### YOUR INSTRUCTIONS:
Pull out every line of the items below that contains the string "category", treating uppercase and lowercase letters as different.

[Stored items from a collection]
*** Begin section ***

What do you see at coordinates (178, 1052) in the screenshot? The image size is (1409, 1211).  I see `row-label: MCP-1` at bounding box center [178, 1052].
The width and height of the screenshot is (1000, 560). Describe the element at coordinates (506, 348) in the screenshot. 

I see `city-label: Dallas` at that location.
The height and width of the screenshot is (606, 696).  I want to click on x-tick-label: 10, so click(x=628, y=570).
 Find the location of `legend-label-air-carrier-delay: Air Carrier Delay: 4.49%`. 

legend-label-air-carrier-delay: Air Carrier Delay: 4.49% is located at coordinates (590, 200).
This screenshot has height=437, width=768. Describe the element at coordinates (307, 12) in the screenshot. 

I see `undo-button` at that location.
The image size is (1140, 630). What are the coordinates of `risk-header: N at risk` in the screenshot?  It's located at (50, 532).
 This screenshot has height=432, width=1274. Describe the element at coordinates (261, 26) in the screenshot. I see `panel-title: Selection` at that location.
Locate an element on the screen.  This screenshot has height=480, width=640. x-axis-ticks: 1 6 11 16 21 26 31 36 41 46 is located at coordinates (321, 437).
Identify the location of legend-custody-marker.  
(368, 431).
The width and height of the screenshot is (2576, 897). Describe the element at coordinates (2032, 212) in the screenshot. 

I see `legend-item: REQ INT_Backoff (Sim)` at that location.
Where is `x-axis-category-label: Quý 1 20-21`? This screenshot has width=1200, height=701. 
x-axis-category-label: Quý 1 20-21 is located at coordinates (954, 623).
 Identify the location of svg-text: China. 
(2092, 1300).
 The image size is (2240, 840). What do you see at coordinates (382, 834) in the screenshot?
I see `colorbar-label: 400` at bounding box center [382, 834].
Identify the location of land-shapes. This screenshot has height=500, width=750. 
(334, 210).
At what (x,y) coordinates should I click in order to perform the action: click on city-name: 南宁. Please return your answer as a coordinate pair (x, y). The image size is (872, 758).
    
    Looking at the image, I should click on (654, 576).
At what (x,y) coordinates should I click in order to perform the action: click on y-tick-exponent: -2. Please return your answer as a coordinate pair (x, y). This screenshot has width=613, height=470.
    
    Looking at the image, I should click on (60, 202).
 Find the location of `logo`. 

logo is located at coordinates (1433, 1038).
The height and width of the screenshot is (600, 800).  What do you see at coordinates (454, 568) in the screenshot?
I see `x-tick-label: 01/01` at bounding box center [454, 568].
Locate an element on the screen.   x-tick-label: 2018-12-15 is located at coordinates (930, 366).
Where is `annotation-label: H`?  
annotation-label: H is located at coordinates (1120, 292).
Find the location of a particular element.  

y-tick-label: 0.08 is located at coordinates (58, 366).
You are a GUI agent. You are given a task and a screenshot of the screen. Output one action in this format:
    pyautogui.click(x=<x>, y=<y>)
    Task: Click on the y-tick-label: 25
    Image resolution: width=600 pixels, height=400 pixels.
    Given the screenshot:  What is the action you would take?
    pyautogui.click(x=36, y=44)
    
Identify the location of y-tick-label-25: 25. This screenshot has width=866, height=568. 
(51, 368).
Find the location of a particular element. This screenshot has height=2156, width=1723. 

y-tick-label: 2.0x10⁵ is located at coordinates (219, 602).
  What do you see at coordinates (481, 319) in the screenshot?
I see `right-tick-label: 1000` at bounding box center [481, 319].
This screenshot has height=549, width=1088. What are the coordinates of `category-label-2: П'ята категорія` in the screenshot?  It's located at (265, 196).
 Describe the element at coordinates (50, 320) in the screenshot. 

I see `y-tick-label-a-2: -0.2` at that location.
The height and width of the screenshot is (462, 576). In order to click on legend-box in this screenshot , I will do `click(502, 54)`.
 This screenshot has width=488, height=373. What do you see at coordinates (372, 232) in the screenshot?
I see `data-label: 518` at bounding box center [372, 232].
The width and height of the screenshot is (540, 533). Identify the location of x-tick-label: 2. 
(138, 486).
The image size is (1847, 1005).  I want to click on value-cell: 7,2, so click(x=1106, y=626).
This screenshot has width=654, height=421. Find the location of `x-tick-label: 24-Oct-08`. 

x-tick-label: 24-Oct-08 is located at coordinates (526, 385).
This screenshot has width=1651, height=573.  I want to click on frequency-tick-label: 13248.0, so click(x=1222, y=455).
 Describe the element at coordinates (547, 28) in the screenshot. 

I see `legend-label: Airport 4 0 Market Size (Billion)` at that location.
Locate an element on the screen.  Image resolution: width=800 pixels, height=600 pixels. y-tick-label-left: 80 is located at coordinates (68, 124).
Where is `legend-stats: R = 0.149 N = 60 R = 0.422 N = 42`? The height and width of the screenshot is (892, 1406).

*** End section ***

### REPLY:
Where is `x-axis-category-label: Quý 1 20-21`? This screenshot has width=1200, height=701. 
x-axis-category-label: Quý 1 20-21 is located at coordinates (954, 623).
This screenshot has height=549, width=1088. What are the coordinates of `category-label-2: П'ята категорія` in the screenshot?  It's located at (265, 196).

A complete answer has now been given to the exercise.